----- Data for this exercise

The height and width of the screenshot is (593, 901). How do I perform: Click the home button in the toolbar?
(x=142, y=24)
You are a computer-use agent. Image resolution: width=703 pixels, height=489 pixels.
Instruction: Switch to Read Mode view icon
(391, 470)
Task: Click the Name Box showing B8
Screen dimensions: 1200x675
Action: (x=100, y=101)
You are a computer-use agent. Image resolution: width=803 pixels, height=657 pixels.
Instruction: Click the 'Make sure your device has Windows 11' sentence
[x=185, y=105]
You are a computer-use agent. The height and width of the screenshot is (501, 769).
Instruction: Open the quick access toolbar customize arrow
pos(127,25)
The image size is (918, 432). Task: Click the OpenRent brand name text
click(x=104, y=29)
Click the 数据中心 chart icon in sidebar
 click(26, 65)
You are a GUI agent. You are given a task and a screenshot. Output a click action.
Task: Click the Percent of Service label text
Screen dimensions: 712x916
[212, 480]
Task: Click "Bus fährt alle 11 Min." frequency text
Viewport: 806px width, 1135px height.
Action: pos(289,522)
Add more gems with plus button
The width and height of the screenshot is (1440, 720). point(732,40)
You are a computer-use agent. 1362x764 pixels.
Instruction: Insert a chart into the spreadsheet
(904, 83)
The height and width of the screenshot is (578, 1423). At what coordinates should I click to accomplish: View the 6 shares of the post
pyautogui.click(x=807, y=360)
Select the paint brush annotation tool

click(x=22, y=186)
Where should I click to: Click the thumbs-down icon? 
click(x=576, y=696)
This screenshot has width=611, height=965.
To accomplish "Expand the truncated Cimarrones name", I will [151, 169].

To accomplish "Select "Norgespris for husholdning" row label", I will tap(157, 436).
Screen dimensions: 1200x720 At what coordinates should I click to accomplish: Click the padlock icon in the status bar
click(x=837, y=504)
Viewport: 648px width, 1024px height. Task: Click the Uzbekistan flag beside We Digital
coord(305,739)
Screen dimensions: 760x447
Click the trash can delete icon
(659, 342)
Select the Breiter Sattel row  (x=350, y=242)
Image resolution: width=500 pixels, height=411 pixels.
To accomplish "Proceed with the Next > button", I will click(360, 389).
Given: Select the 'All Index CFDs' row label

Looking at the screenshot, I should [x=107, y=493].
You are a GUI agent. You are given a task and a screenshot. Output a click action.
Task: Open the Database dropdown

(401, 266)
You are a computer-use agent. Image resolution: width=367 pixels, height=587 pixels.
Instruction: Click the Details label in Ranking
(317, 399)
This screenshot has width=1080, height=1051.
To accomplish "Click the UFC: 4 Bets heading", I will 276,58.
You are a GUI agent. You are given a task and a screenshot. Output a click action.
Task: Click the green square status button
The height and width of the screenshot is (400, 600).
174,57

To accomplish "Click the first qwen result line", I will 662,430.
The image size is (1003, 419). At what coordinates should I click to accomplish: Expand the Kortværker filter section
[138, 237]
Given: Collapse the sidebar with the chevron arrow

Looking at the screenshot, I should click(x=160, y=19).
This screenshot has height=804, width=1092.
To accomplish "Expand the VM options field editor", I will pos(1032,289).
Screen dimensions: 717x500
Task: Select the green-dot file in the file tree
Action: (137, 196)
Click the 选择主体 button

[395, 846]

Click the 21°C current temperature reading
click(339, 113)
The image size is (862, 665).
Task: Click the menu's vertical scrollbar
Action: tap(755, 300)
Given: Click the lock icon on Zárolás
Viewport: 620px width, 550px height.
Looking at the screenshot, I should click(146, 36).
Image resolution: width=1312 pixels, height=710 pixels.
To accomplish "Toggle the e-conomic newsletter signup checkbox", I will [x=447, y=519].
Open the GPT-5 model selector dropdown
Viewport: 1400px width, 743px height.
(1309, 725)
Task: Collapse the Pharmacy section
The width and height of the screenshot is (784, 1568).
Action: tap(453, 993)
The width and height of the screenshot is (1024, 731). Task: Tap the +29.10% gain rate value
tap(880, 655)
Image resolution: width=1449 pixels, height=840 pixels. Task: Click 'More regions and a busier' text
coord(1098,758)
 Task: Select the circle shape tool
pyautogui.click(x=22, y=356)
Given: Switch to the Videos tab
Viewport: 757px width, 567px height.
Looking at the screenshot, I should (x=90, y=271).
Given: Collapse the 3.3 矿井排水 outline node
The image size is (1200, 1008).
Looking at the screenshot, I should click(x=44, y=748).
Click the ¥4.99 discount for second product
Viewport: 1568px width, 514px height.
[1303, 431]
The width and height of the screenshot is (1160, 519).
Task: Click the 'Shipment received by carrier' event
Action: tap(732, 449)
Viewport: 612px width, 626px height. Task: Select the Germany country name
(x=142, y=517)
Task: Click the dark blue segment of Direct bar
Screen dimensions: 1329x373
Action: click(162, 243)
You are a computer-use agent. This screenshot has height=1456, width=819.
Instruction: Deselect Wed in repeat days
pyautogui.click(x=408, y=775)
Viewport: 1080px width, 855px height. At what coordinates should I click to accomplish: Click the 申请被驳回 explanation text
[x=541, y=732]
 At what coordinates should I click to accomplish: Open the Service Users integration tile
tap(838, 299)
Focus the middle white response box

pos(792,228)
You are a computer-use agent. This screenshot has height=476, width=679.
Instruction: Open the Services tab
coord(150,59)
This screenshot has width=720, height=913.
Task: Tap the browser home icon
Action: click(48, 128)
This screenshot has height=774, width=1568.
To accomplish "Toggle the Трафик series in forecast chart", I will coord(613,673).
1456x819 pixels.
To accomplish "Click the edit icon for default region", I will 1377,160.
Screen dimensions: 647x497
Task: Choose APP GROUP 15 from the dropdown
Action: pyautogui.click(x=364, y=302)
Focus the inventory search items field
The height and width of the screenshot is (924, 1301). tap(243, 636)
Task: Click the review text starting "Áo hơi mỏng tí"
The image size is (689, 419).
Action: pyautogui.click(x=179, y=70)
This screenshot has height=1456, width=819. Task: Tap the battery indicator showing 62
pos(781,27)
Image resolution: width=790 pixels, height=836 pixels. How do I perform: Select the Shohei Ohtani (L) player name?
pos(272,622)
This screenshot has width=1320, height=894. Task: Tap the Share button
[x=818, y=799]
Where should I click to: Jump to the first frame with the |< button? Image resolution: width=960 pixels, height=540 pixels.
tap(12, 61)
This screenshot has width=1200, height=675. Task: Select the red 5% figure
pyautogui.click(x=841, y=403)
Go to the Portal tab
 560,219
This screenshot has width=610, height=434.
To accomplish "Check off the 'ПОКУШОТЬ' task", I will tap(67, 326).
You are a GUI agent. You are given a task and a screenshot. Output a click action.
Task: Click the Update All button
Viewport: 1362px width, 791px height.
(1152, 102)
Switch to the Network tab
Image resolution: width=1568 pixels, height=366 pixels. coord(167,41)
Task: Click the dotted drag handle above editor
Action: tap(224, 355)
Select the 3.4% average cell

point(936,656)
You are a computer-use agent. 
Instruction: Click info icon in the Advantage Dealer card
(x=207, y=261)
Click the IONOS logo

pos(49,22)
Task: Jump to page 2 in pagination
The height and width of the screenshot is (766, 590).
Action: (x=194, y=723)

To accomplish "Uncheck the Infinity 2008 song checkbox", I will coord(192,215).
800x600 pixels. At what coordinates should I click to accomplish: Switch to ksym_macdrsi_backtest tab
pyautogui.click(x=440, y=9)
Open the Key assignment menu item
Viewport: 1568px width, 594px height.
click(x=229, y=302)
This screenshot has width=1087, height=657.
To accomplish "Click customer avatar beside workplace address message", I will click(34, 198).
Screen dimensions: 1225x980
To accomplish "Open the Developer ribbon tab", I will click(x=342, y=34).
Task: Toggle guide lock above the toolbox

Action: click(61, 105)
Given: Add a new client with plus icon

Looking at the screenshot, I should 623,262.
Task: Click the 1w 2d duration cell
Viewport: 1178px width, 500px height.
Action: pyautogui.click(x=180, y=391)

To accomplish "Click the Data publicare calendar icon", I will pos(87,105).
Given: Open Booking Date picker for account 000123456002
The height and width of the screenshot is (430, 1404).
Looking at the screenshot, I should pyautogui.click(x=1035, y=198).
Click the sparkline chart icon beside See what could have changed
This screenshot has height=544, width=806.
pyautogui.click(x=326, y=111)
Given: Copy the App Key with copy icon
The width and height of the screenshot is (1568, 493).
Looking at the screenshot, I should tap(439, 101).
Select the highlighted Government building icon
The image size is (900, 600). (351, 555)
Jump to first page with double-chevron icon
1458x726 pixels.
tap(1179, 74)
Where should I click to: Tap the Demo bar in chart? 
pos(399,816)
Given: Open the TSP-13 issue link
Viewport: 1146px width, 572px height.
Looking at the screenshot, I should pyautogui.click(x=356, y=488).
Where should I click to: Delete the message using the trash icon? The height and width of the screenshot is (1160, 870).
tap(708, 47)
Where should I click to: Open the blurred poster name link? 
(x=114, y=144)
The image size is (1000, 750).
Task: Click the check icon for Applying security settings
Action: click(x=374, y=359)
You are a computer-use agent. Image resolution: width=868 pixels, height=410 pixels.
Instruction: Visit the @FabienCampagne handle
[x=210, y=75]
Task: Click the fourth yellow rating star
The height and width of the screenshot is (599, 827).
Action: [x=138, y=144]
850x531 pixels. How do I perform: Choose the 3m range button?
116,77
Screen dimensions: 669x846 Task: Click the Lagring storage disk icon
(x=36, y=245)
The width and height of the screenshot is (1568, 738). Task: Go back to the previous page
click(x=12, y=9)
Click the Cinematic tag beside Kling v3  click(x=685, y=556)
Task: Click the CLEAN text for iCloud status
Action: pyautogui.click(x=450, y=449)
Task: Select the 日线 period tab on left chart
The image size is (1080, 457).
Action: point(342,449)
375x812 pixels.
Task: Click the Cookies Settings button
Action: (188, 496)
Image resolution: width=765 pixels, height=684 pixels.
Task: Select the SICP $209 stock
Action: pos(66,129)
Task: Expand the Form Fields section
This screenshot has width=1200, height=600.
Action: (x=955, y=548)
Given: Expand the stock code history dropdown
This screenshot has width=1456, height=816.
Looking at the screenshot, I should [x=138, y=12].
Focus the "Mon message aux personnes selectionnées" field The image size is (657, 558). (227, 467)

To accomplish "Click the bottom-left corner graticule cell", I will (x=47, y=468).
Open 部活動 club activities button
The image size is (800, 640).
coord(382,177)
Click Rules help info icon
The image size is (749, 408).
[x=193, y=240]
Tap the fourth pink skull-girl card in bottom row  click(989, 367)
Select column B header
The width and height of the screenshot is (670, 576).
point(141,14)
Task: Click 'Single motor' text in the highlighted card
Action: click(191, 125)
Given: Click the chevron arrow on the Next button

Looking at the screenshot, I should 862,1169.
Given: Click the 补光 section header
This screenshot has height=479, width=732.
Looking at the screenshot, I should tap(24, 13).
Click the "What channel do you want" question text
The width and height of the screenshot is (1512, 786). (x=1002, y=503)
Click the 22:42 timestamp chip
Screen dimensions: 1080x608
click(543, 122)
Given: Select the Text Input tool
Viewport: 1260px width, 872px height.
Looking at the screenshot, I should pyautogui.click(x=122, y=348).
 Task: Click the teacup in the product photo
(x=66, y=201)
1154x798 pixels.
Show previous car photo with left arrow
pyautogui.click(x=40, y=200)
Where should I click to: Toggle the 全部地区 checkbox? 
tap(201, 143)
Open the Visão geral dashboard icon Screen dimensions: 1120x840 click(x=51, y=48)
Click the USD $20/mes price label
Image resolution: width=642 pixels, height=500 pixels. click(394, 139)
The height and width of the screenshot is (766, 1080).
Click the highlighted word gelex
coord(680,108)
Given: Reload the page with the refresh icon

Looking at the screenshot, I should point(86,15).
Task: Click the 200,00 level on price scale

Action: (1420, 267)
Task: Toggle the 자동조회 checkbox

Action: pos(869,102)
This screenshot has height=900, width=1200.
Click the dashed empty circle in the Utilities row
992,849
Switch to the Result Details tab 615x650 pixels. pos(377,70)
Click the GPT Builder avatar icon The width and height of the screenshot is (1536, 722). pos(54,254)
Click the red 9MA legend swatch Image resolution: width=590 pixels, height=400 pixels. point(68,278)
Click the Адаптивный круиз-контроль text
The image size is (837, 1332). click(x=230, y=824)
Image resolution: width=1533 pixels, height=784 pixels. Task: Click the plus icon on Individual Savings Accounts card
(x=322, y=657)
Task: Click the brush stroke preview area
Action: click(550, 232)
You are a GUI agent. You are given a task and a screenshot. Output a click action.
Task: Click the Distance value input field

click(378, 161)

----------

= Your instructions =
Every line in the listing that holds "bottom" belongs in the answer.

= Reply to the exercise =
To accomplish "Click the bottom-left corner graticule cell", I will (x=47, y=468).
Tap the fourth pink skull-girl card in bottom row  click(989, 367)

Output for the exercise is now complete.